=== PROBLEM TO SOLVE ===
Rewrite the data below with every occurrence of "computer-use agent" changed to "screen assistant", leaving everything else as it is.

=== INFORMATION SUPPLIED ===
______________________________
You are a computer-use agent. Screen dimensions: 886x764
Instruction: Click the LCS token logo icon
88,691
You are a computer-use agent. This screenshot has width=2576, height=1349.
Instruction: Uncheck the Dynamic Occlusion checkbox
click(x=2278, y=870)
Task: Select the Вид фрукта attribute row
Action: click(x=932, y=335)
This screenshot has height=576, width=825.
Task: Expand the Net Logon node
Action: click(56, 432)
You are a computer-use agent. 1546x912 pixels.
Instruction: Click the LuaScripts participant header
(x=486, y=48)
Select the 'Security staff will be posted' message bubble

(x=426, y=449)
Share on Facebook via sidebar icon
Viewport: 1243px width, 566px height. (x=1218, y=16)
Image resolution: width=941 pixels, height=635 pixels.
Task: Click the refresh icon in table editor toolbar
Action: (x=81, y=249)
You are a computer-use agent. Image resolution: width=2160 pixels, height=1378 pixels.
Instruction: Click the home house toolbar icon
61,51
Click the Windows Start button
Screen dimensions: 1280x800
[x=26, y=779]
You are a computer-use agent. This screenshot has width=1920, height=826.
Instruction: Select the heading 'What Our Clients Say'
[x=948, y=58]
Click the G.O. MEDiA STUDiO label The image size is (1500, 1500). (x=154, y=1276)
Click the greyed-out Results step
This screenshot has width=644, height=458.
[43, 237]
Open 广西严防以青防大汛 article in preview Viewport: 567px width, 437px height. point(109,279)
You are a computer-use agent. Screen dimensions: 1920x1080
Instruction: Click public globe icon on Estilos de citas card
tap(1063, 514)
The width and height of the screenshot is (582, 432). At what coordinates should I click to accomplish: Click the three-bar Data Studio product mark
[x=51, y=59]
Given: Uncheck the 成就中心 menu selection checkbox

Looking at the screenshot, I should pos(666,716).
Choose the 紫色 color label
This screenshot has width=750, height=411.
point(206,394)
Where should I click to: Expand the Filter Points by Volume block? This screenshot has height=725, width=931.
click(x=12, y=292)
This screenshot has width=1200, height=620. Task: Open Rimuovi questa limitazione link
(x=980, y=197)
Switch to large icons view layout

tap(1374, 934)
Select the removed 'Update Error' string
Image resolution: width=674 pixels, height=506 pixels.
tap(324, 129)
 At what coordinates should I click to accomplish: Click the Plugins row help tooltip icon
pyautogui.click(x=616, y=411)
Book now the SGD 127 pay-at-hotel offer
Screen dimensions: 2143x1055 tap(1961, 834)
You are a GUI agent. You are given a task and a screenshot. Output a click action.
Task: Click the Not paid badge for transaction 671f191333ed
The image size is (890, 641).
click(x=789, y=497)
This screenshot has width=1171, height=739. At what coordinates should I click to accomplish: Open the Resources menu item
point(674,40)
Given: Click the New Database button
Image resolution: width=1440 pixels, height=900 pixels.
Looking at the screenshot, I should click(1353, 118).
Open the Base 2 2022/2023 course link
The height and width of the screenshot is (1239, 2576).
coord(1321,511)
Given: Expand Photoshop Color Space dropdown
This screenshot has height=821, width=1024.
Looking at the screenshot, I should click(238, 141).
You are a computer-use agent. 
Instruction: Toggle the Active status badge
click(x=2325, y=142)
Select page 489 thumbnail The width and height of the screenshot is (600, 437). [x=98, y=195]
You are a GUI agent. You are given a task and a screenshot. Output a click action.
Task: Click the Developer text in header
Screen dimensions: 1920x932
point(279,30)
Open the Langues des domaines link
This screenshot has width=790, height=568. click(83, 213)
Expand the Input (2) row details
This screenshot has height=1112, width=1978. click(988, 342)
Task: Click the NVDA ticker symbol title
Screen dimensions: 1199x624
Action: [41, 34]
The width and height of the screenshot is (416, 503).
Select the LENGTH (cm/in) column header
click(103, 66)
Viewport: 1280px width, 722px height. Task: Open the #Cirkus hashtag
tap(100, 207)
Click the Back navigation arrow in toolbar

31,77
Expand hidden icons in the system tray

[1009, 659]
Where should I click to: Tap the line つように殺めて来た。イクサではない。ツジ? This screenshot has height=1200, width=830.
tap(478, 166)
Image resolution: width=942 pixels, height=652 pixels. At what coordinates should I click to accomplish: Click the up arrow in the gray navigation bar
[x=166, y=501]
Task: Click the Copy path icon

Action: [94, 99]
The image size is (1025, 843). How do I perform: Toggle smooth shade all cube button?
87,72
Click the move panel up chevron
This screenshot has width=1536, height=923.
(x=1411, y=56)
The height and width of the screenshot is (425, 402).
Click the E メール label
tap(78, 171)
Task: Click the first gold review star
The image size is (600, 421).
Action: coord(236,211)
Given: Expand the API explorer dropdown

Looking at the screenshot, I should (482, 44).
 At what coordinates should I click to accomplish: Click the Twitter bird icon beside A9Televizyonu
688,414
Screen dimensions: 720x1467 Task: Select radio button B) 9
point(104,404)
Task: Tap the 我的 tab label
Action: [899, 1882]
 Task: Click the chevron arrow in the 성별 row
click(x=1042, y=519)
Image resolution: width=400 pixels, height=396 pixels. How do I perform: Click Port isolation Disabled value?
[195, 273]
______________________________
=== TASK SOLUTION ===
You are a screen assistant. Screen dimensions: 886x764
Instruction: Click the LCS token logo icon
88,691
You are a screen assistant. This screenshot has width=2576, height=1349.
Instruction: Uncheck the Dynamic Occlusion checkbox
click(x=2278, y=870)
Task: Select the Вид фрукта attribute row
Action: click(x=932, y=335)
This screenshot has height=576, width=825.
Task: Expand the Net Logon node
Action: click(56, 432)
You are a screen assistant. 1546x912 pixels.
Instruction: Click the LuaScripts participant header
(x=486, y=48)
Select the 'Security staff will be posted' message bubble

(x=426, y=449)
Share on Facebook via sidebar icon
Viewport: 1243px width, 566px height. (x=1218, y=16)
Image resolution: width=941 pixels, height=635 pixels.
Task: Click the refresh icon in table editor toolbar
Action: (x=81, y=249)
You are a screen assistant. Image resolution: width=2160 pixels, height=1378 pixels.
Instruction: Click the home house toolbar icon
61,51
Click the Windows Start button
Screen dimensions: 1280x800
[x=26, y=779]
You are a screen assistant. This screenshot has width=1920, height=826.
Instruction: Select the heading 'What Our Clients Say'
[x=948, y=58]
Click the G.O. MEDiA STUDiO label The image size is (1500, 1500). (x=154, y=1276)
Click the greyed-out Results step
This screenshot has width=644, height=458.
[43, 237]
Open 广西严防以青防大汛 article in preview Viewport: 567px width, 437px height. point(109,279)
You are a screen assistant. Screen dimensions: 1920x1080
Instruction: Click public globe icon on Estilos de citas card
tap(1063, 514)
The width and height of the screenshot is (582, 432). At what coordinates should I click to accomplish: Click the three-bar Data Studio product mark
[x=51, y=59]
Given: Uncheck the 成就中心 menu selection checkbox

Looking at the screenshot, I should pos(666,716).
Choose the 紫色 color label
This screenshot has width=750, height=411.
point(206,394)
Where should I click to: Expand the Filter Points by Volume block? This screenshot has height=725, width=931.
click(x=12, y=292)
This screenshot has width=1200, height=620. Task: Open Rimuovi questa limitazione link
(x=980, y=197)
Switch to large icons view layout

tap(1374, 934)
Select the removed 'Update Error' string
Image resolution: width=674 pixels, height=506 pixels.
tap(324, 129)
 At what coordinates should I click to accomplish: Click the Plugins row help tooltip icon
pyautogui.click(x=616, y=411)
Book now the SGD 127 pay-at-hotel offer
Screen dimensions: 2143x1055 tap(1961, 834)
You are a GUI agent. You are given a task and a screenshot. Output a click action.
Task: Click the Not paid badge for transaction 671f191333ed
The image size is (890, 641).
click(x=789, y=497)
This screenshot has width=1171, height=739. At what coordinates should I click to accomplish: Open the Resources menu item
point(674,40)
Given: Click the New Database button
Image resolution: width=1440 pixels, height=900 pixels.
Looking at the screenshot, I should click(1353, 118).
Open the Base 2 2022/2023 course link
The height and width of the screenshot is (1239, 2576).
coord(1321,511)
Given: Expand Photoshop Color Space dropdown
This screenshot has height=821, width=1024.
Looking at the screenshot, I should click(238, 141).
You are a screen assistant. 
Instruction: Toggle the Active status badge
click(x=2325, y=142)
Select page 489 thumbnail The width and height of the screenshot is (600, 437). [x=98, y=195]
You are a GUI agent. You are given a task and a screenshot. Output a click action.
Task: Click the Developer text in header
Screen dimensions: 1920x932
point(279,30)
Open the Langues des domaines link
This screenshot has width=790, height=568. click(83, 213)
Expand the Input (2) row details
This screenshot has height=1112, width=1978. click(988, 342)
Task: Click the NVDA ticker symbol title
Screen dimensions: 1199x624
Action: [41, 34]
The width and height of the screenshot is (416, 503).
Select the LENGTH (cm/in) column header
click(103, 66)
Viewport: 1280px width, 722px height. Task: Open the #Cirkus hashtag
tap(100, 207)
Click the Back navigation arrow in toolbar

31,77
Expand hidden icons in the system tray

[1009, 659]
Where should I click to: Tap the line つように殺めて来た。イクサではない。ツジ? This screenshot has height=1200, width=830.
tap(478, 166)
Image resolution: width=942 pixels, height=652 pixels. At what coordinates should I click to accomplish: Click the up arrow in the gray navigation bar
[x=166, y=501]
Task: Click the Copy path icon

Action: [94, 99]
The image size is (1025, 843). How do I perform: Toggle smooth shade all cube button?
87,72
Click the move panel up chevron
This screenshot has width=1536, height=923.
(x=1411, y=56)
The height and width of the screenshot is (425, 402).
Click the E メール label
tap(78, 171)
Task: Click the first gold review star
The image size is (600, 421).
Action: coord(236,211)
Given: Expand the API explorer dropdown

Looking at the screenshot, I should (482, 44).
 At what coordinates should I click to accomplish: Click the Twitter bird icon beside A9Televizyonu
688,414
Screen dimensions: 720x1467 Task: Select radio button B) 9
point(104,404)
Task: Tap the 我的 tab label
Action: [899, 1882]
 Task: Click the chevron arrow in the 성별 row
click(x=1042, y=519)
Image resolution: width=400 pixels, height=396 pixels. How do I perform: Click Port isolation Disabled value?
[195, 273]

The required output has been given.